Author: William Jay Risch Publisher: Lexington Books ISBN: 0739178237 Category : History Languages : en Pages : 320
Book Description
Youth and Rock in the Soviet Bloc explores the rise of youth as consumers of popular culture and the globalization of popular music in Russia and Eastern Europe. This collection of essays challenges assumptions that Communist leaders and Western-influenced youth cultures were inimically hostile to one another. While initially banning Western cultural trends like jazz and rock-and-roll, Communist leaders accommodated elements of rock and pop music to develop their own socialist popular music. They promoted organized forms of leisure to turn young people away from excesses of style perceived to be Western. Popular song and officially sponsored rock and pop bands formed a socialist beat that young people listened and danced to.
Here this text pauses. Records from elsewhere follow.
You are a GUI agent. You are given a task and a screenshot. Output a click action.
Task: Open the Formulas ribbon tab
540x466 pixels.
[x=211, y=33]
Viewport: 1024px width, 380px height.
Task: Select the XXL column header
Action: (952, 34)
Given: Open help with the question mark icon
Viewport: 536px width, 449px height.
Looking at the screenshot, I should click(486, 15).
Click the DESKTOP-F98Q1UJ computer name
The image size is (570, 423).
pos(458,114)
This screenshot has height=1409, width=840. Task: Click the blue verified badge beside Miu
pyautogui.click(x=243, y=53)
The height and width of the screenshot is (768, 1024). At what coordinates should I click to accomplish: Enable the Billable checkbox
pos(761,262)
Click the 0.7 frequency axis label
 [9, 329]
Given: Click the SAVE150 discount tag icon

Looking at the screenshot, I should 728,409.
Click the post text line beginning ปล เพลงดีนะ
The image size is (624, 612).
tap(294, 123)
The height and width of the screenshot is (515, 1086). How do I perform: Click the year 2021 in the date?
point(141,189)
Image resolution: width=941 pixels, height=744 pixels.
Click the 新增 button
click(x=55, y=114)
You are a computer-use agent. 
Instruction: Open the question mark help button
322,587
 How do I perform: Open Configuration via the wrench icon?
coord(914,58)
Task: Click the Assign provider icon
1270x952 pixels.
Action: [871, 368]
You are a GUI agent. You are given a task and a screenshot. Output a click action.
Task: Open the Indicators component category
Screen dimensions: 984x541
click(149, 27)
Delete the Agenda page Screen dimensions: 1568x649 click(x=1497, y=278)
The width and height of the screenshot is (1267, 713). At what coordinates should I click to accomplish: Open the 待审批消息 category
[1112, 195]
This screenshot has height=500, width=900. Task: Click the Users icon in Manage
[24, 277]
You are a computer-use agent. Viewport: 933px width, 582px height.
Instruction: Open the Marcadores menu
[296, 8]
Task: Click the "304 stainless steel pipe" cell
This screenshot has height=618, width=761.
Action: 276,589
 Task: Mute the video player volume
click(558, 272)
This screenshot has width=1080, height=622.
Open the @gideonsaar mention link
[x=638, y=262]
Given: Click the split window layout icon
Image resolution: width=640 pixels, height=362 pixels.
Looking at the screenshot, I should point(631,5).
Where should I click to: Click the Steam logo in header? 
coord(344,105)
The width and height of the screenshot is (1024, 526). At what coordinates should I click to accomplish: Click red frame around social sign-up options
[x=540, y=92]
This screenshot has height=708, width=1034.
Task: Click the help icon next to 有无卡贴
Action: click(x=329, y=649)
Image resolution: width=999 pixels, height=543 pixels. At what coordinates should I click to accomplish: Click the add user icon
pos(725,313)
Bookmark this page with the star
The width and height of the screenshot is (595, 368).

Young people attracted to the music and subcultures of the capitalist West still shared the values and behaviors of their peers in Communist youth organizations. Despite problems providing youth with consumer goods, leaders of Soviet bloc states fostered a socialist alternative to the modernity the capitalist West promised. Underground rock musicians thus shared assumptions about culture that Communist leaders had instilled. Still, competing with influences from the capitalist West had its limits. State-sponsored rock festivals and rock bands encouraged a spirit of rebellion among young people. Official perceptions of what constituted culture limited options for accommodating rock and pop music and Western youth cultures. Youth countercultures that originated in the capitalist West, like hippies and punks, challenged the legitimacy of Communist youth organizations and their sponsors. Government media and police organs wound up creating oppositional identities among youth gangs. Failing to provide enough Western cultural goods to provincial cities helped fuel resentment over the Soviet Union’s capital, Moscow, and encourage support for breakaway nationalist movements that led to the Soviet Union’s collapse in 1991. Despite the Cold War, in both the Soviet bloc and in the capitalist West, political elites responded to perceived threats posed by youth cultures and music in similar manners. Young people participated in a global youth culture while expressing their own local views of the world.